Fabo Muschelknautz (links) und James Scobie sind Mirror Lane. © Foto: Thomas Trachsel

Das ist dann wohl die amerikanische Herangehensweise. "Problem creates opportunity", sagt Fabian "Fabo" Muschelknautz, jedes Problem eröffne Möglichkeiten.

Das Problem: Kurz nachdem er und sein musikalischer Partner James Scobie sich im Februar 2020 bei einem Open Mic-Abend im Irish Pub Kennedy's kennengelernt hatten und als Duo Mirror Lane durchstarten wollten, kam Corona – mit den bekannten Folgen für alle Bands. Aber der ewige Lockdown schuf auch Möglichkeiten. "Zum Beispiel, dass wir uns in diese ganze Studioarbeit reingefuchst haben", sagt Fabo, "und da meiner Meinung nach Qualität erreicht haben, die sich sehen lassen kann."

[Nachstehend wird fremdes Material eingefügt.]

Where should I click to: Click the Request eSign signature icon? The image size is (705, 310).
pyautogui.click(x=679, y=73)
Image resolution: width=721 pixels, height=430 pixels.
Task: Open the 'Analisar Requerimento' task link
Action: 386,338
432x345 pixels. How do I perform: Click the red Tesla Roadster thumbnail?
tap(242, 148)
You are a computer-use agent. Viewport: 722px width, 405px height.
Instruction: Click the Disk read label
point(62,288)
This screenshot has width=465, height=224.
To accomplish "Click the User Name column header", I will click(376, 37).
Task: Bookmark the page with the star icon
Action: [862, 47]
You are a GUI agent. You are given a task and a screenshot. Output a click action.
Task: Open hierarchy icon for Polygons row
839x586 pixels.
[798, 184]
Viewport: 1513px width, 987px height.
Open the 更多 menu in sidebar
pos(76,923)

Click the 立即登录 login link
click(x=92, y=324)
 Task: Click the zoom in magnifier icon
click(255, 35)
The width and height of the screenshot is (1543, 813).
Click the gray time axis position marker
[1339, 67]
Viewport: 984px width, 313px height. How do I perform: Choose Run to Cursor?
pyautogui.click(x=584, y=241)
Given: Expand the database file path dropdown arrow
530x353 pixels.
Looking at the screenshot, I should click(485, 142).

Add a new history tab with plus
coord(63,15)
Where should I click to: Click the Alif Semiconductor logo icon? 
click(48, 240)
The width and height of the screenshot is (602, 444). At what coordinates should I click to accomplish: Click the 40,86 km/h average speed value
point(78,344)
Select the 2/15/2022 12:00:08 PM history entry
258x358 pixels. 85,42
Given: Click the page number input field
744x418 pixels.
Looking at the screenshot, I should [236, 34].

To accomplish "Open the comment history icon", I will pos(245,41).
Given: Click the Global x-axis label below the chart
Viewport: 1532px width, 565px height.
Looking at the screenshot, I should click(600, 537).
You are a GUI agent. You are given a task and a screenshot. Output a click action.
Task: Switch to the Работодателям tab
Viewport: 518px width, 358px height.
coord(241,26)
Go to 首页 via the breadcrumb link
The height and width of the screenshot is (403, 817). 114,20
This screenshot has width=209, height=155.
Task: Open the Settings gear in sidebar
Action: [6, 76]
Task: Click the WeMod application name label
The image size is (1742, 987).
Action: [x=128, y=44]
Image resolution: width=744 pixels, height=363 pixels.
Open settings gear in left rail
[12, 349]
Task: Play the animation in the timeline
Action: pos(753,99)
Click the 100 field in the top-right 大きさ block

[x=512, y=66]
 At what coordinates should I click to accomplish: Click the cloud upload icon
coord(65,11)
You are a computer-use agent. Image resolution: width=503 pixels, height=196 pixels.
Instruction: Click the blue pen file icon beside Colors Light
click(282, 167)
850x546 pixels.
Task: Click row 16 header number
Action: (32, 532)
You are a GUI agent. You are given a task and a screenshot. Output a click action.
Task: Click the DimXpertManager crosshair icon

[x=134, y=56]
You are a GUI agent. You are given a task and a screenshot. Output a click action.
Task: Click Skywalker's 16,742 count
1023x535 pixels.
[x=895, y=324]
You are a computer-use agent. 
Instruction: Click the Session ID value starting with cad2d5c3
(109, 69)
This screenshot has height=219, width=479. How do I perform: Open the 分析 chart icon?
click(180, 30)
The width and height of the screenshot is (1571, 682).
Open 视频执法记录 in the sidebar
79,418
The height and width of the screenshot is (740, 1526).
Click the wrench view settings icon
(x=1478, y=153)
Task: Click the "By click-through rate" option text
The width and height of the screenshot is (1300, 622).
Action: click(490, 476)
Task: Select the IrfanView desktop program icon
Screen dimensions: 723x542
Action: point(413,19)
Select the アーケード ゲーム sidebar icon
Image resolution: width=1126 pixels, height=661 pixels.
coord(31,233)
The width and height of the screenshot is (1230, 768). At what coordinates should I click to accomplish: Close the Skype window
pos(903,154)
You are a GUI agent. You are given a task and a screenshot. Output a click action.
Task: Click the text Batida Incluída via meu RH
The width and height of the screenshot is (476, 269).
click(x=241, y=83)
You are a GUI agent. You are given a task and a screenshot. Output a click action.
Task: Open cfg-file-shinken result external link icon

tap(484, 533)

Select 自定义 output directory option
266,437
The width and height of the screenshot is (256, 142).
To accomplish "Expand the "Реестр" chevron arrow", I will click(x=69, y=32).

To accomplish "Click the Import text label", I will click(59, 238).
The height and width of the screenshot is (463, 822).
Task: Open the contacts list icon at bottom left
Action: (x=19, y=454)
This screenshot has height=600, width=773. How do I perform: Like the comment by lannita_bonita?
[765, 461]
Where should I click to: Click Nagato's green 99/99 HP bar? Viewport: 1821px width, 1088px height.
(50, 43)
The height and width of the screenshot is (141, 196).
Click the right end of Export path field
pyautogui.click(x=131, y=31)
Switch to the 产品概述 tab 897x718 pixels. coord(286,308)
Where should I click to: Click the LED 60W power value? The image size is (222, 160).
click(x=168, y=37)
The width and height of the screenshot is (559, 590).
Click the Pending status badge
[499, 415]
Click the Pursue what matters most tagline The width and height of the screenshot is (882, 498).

Diese positive Sicht auf die Dinge entspricht der US-Denkweise, die er in seinem Studium aufgesogen hat. Fünf Jahre lang lebte der heute 30-jährige Keyboarder und Sänger in Florida, studierte BWL mit Schwerpunkt auf der Unterhaltungsbranche. Und lernte: Bei Musik gehe es um Entertainment. "In den USA spielen sie kein Konzert, sondern machen eine Show", sagt er. "Und sie denken alles ein bisschen größer. Ich war begeistert von der Idee, so etwas hier zu starten. Aber es hat ein paar Jahre gedauert, bis ich mich dieser Sache wirklich hingegeben habe."

Nachdem er 2015 in seine Heimat München zurückgekehrt war, arbeitete er zunächst hinter den Kulissen der Musikbranche: Er war Projektmanager bei Leslie Mandokis Firma Red Rock Productions, arbeitete an dessen Projekten für die Autoindustrie mit. Bis es ihn "innerlich aufgefressen" habe, auf der falschen Seite des Geschäfts zu stehen: "Ich wollte schon immer Musik machen, die Leute erreicht."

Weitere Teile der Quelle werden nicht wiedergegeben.